• [SHORT EXERCISE] Please rewrite everything in the listing from the line containing "At what coordinates" down to the line containing "(x=61, y=616)", both included, with "favicon" changed to "logo" and nothing else altered. Leave the pictures out of your answer.

• [DATA SECTION]
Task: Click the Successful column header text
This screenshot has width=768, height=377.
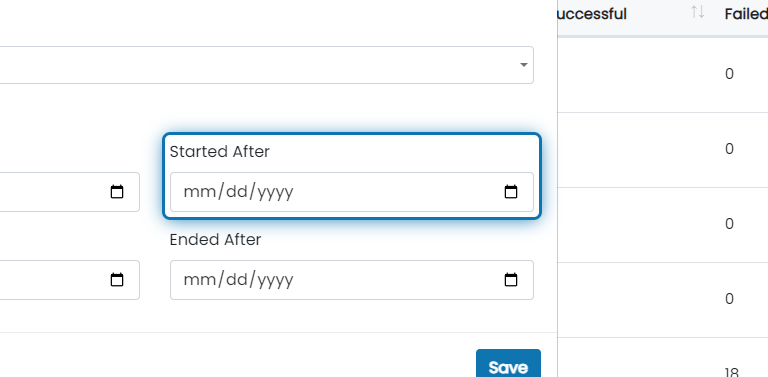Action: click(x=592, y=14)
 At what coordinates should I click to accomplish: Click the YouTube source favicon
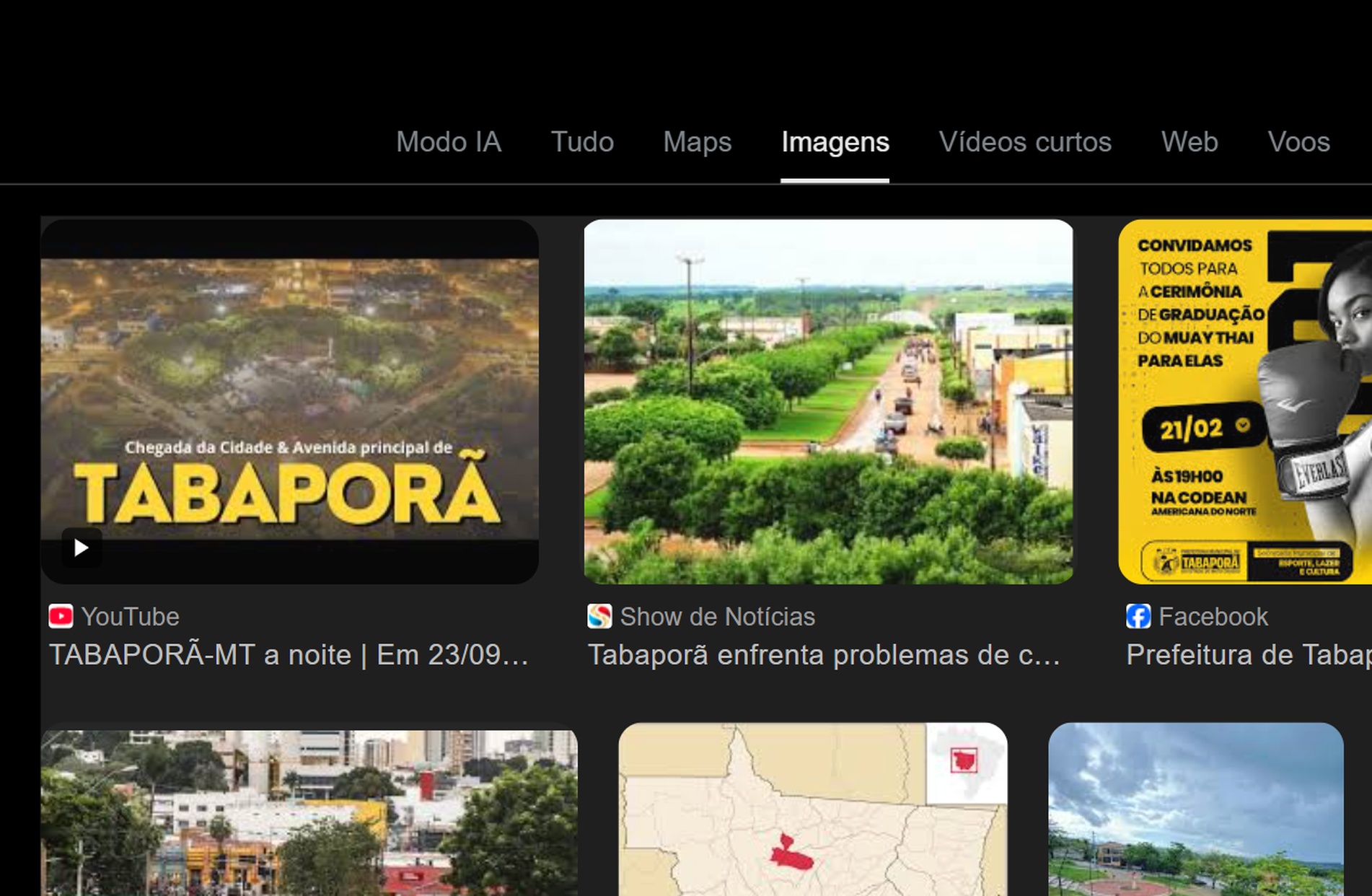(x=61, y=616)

* * *

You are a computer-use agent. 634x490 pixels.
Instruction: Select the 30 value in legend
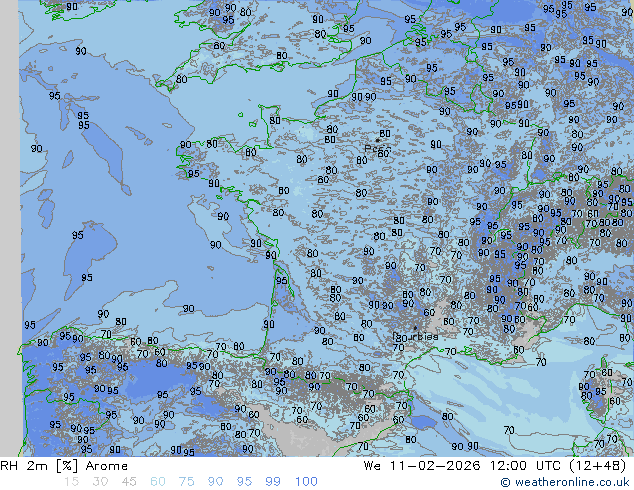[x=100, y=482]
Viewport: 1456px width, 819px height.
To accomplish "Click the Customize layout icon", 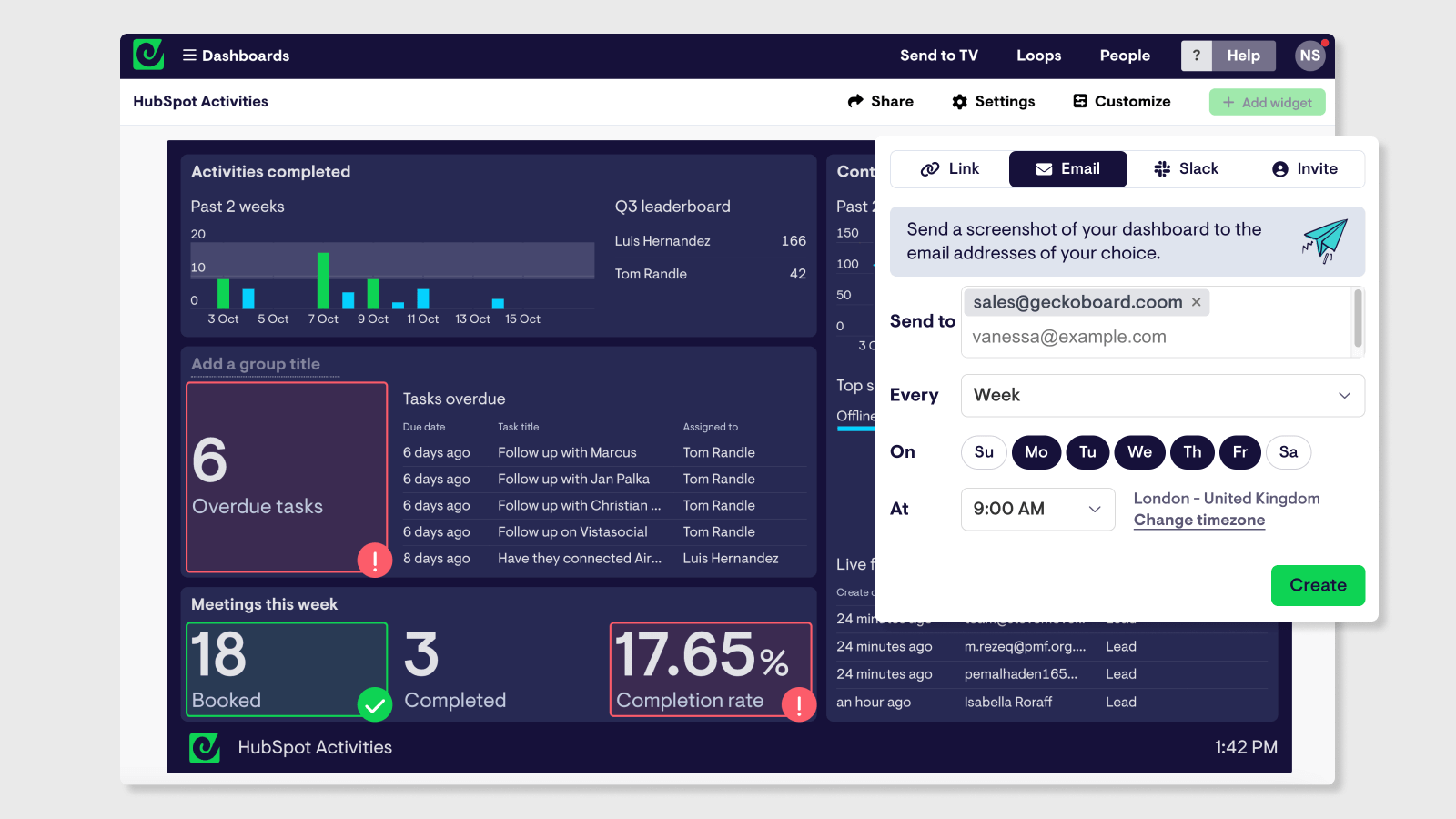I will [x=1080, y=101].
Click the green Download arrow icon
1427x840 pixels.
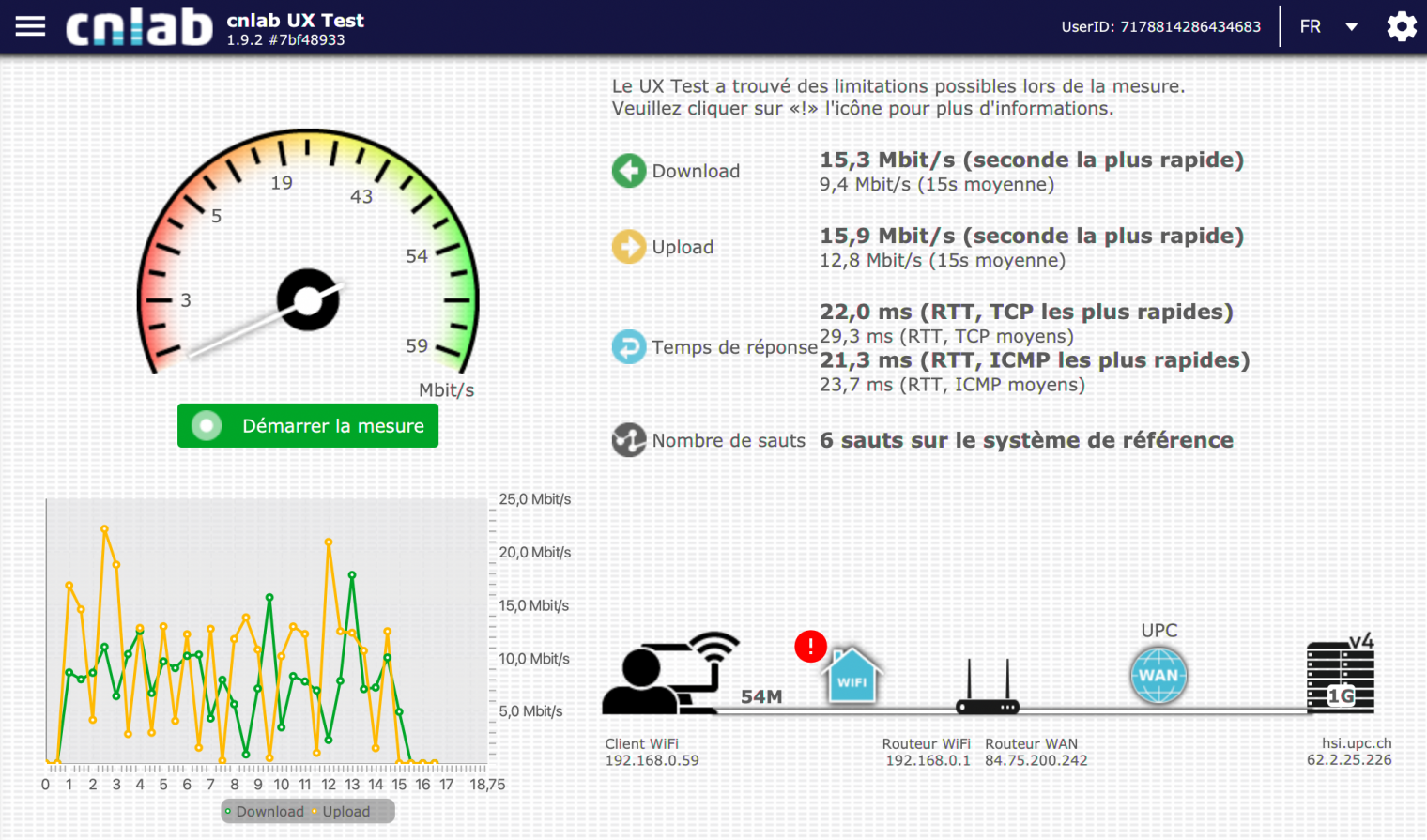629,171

• [EXERCISE RESULT]
 At what coordinates should I click to accomplish: Click the YouTube source logo
(x=61, y=616)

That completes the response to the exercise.